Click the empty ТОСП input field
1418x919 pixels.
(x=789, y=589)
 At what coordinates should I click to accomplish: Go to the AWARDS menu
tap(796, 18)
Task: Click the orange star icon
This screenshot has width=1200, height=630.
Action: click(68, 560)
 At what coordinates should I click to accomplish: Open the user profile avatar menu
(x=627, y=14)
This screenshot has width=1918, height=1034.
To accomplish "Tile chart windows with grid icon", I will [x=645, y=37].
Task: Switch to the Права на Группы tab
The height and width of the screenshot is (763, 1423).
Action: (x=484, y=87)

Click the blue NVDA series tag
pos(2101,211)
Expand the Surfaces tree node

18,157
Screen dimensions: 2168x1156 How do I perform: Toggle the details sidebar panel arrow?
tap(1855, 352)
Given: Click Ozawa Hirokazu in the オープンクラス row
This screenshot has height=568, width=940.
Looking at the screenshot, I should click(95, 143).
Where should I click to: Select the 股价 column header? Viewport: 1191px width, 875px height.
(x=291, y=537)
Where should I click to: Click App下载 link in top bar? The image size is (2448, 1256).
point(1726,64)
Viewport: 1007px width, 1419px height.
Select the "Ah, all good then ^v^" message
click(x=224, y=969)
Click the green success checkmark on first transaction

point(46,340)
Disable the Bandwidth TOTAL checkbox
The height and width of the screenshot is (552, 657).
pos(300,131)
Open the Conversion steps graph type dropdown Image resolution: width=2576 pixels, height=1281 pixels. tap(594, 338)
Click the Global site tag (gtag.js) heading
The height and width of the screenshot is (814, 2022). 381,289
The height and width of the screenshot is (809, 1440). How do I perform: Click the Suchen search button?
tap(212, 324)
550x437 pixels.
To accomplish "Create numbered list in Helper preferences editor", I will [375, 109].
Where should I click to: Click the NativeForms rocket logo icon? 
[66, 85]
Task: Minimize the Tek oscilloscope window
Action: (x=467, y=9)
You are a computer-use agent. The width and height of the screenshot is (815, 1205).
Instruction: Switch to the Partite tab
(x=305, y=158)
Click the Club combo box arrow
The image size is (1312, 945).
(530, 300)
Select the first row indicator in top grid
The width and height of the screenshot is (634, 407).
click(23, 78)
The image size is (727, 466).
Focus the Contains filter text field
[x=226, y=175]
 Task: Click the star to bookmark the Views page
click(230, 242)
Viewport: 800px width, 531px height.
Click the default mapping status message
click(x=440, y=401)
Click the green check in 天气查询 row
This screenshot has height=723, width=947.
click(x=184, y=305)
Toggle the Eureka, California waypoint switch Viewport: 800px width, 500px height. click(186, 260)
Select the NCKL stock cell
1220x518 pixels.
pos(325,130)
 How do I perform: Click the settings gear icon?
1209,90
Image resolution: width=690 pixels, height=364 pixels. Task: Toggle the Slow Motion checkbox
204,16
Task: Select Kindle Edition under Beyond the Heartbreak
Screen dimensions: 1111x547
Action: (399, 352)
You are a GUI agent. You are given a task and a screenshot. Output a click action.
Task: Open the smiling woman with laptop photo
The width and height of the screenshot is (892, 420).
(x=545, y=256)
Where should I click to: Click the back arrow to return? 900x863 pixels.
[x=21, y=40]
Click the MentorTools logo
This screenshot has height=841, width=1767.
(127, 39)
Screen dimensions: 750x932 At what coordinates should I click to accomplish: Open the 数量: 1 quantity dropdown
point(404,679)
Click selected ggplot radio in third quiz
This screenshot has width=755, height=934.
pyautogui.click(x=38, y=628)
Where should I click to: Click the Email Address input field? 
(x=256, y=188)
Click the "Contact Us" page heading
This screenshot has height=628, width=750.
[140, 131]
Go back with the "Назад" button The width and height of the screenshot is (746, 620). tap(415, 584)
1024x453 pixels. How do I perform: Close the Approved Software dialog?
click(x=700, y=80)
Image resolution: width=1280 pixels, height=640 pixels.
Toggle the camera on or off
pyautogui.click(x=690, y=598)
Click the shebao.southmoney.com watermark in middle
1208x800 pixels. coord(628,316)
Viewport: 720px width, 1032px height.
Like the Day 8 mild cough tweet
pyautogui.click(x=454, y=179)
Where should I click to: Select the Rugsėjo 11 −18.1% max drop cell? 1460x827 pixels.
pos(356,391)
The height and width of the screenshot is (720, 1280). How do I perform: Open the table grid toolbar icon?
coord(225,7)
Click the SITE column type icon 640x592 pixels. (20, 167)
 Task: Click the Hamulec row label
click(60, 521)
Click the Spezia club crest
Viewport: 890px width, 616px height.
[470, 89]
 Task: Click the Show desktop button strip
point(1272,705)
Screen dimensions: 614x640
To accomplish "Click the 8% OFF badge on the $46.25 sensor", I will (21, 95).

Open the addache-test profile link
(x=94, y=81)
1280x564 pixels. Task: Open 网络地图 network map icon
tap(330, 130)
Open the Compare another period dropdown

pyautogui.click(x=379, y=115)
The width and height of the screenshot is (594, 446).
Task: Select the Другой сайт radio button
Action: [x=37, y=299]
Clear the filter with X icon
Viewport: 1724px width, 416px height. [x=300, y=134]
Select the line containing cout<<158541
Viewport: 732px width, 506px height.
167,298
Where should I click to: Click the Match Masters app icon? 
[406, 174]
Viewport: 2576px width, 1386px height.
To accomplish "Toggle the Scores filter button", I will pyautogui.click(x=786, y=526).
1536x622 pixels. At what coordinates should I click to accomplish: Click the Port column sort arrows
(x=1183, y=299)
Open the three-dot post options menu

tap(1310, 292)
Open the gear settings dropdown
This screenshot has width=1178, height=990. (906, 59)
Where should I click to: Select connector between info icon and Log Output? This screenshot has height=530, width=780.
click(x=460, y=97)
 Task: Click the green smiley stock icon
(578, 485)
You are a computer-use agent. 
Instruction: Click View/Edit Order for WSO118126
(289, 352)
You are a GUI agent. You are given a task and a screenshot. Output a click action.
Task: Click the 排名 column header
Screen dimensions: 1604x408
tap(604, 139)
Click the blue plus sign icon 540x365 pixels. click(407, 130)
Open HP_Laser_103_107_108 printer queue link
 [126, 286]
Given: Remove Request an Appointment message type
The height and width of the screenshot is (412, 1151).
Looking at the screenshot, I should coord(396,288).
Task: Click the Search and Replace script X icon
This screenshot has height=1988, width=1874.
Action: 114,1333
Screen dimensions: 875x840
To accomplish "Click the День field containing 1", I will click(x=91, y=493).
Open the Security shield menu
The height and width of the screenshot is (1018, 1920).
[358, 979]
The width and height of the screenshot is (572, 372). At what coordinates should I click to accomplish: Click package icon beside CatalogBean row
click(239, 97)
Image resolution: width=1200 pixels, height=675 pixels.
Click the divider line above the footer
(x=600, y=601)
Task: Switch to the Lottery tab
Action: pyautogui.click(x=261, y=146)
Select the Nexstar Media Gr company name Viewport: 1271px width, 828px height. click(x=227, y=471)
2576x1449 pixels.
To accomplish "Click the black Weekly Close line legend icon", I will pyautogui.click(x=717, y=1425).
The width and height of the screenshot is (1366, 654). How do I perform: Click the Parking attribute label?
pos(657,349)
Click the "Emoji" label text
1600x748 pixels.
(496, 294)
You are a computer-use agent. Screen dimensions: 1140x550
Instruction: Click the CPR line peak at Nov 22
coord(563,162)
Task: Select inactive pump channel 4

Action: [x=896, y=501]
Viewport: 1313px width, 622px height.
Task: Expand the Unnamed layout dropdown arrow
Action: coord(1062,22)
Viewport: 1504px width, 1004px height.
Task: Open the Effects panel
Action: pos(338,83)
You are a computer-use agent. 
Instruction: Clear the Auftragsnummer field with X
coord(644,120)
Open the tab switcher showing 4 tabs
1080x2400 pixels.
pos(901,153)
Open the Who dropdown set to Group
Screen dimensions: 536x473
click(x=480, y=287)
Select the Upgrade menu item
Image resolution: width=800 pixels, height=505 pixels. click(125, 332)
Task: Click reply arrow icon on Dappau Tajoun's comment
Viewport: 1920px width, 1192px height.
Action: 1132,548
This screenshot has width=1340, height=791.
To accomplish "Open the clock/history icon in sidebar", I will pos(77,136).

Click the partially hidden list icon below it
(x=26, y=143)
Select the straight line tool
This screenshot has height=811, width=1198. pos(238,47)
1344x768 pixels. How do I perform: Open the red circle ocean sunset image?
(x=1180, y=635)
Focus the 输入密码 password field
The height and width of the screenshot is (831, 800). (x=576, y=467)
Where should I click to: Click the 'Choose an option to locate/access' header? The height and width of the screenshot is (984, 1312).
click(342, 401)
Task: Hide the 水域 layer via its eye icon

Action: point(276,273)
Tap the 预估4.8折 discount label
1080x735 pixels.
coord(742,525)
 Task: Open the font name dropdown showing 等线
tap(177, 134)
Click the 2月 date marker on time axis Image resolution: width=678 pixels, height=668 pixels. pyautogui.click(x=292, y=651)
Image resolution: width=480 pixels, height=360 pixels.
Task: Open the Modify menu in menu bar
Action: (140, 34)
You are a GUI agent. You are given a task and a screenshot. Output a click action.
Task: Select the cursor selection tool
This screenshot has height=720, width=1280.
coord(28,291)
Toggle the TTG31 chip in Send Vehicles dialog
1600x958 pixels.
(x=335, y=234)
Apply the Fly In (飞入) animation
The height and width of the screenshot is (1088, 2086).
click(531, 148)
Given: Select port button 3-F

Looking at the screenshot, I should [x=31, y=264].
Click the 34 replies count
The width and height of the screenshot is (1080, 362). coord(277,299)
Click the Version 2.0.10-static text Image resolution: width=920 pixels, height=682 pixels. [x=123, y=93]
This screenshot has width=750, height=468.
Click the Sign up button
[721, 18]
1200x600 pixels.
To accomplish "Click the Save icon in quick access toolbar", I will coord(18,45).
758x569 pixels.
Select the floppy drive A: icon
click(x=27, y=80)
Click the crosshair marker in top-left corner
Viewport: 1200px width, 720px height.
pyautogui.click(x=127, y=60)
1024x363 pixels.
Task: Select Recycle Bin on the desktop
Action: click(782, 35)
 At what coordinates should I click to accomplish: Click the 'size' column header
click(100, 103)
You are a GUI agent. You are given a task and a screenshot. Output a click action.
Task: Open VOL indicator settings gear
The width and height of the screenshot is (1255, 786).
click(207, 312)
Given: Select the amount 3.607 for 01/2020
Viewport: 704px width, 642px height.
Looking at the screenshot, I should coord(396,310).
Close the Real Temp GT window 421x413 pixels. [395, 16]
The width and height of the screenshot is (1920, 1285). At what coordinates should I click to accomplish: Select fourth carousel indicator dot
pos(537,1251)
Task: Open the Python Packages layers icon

WHAT IS ASKED:
Pull out everything from the first line of the listing down to the line containing "Open the Conversion", both ends included, and reproduce it without a single change.

REPLY:
Click the empty ТОСП input field
1418x919 pixels.
(x=789, y=589)
 At what coordinates should I click to accomplish: Go to the AWARDS menu
tap(796, 18)
Task: Click the orange star icon
This screenshot has width=1200, height=630.
Action: click(68, 560)
 At what coordinates should I click to accomplish: Open the user profile avatar menu
(x=627, y=14)
This screenshot has width=1918, height=1034.
To accomplish "Tile chart windows with grid icon", I will [x=645, y=37].
Task: Switch to the Права на Группы tab
The height and width of the screenshot is (763, 1423).
Action: (x=484, y=87)

Click the blue NVDA series tag
pos(2101,211)
Expand the Surfaces tree node

18,157
Screen dimensions: 2168x1156 How do I perform: Toggle the details sidebar panel arrow?
tap(1855, 352)
Given: Click Ozawa Hirokazu in the オープンクラス row
This screenshot has height=568, width=940.
Looking at the screenshot, I should click(95, 143).
Where should I click to: Select the 股价 column header? Viewport: 1191px width, 875px height.
(x=291, y=537)
Where should I click to: Click App下载 link in top bar? The image size is (2448, 1256).
point(1726,64)
Viewport: 1007px width, 1419px height.
Select the "Ah, all good then ^v^" message
click(x=224, y=969)
Click the green success checkmark on first transaction

point(46,340)
Disable the Bandwidth TOTAL checkbox
The height and width of the screenshot is (552, 657).
pos(300,131)
Open the Conversion steps graph type dropdown Image resolution: width=2576 pixels, height=1281 pixels. tap(594, 338)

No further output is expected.